Now, let's multiply the numbers and add the little exponent numbers for the 'a's and 'b's:
$20 \cdot 4 = 80$
$a^3 \cdot a^2 = a^{(3+2)} = a^5$ (Because when you multiply powers with the same base, you add the exponents!)
$b^7 \cdot b^5 = b^{(7+5)} = b^{12}$ (Same rule for 'b'!)

So now we have $\sqrt[4]{80 a^5 b^{12}}$.

Next, we need to simplify this! Since it's a "fourth root," we're looking for groups of four of the same thing that we can pull out from under the radical.
* **For 80:** Let's think of factors of 80. Can we find a number that when multiplied by itself four times (like $2 \times 2 \times 2 \times 2$) fits into 80? Yes! $2 \times 2 \times 2 \times 2 = 16$. And $80 = 16 \times 5$. So, we can pull out a '2' from the '16'.
* **For $a^5$:** We have five 'a's multiplied together ($a \cdot a \cdot a \cdot a \cdot a$). We can make one group of four 'a's ($a^4$) and one 'a' will be left over. When $a^4$ comes out of a fourth root, it becomes 'a'.
* **For $b^{12}$:** We have twelve 'b's. How many groups of four 'b's can we make? $12 \div 4 = 3$. So we can make three groups of four 'b's. This means $b^{12}$ comes out as $b^3$.

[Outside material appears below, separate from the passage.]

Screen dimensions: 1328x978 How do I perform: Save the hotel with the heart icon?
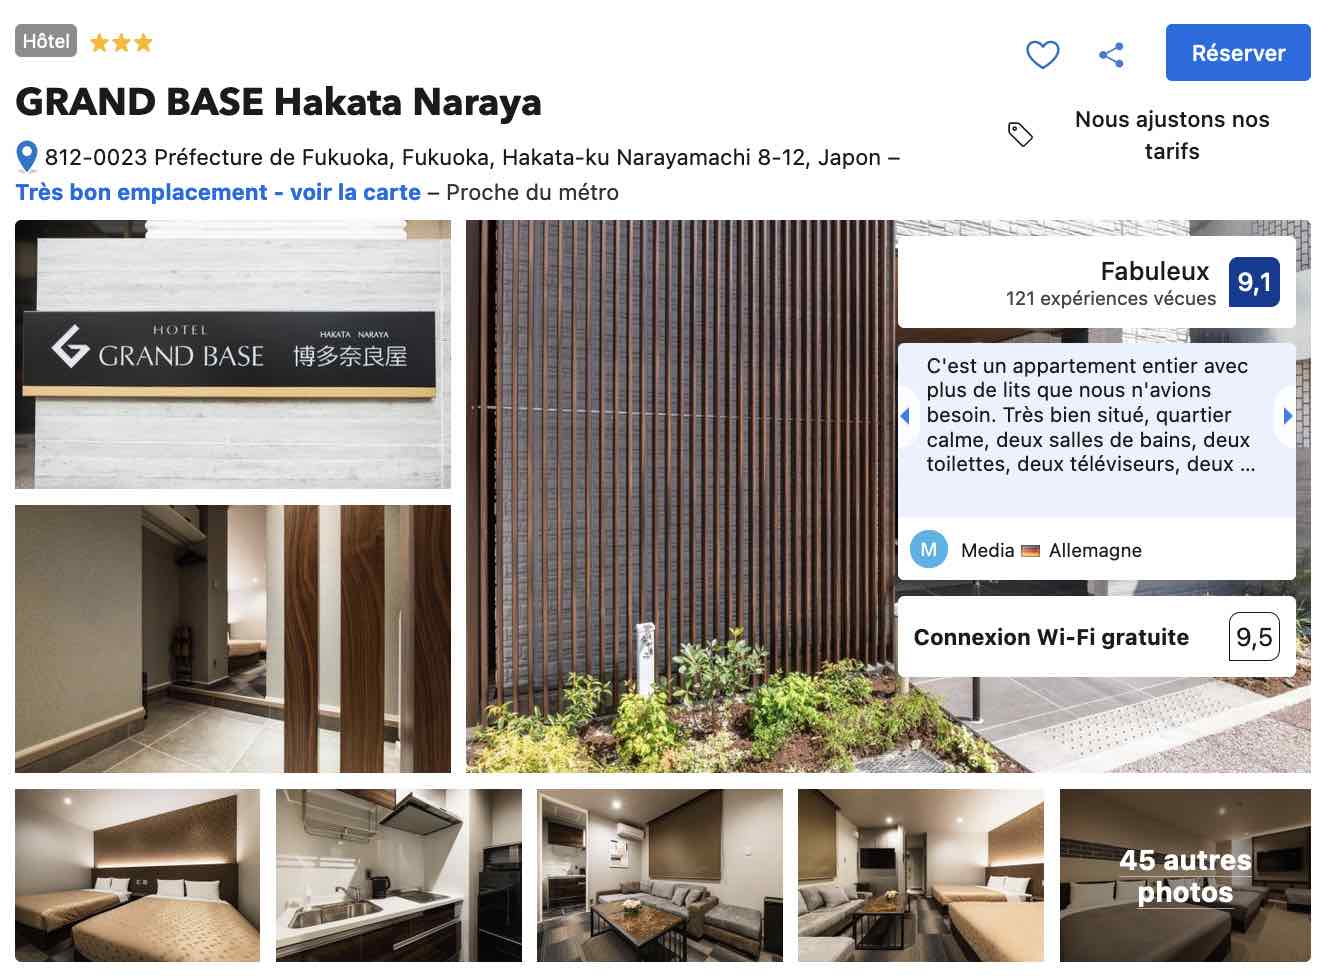point(1042,54)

Now let's put all the pieces that came out together, and what's left inside the radical:
The numbers/letters that came out are $2$, $a$, and $b^3$. So, that's $2ab^3$.
The numbers/letters left inside the fourth root are $5$ and $a$. So, that's $\sqrt[4]{5a}$.

Put them all together for the final answer: $2ab^3\sqrt[4]{5a}$.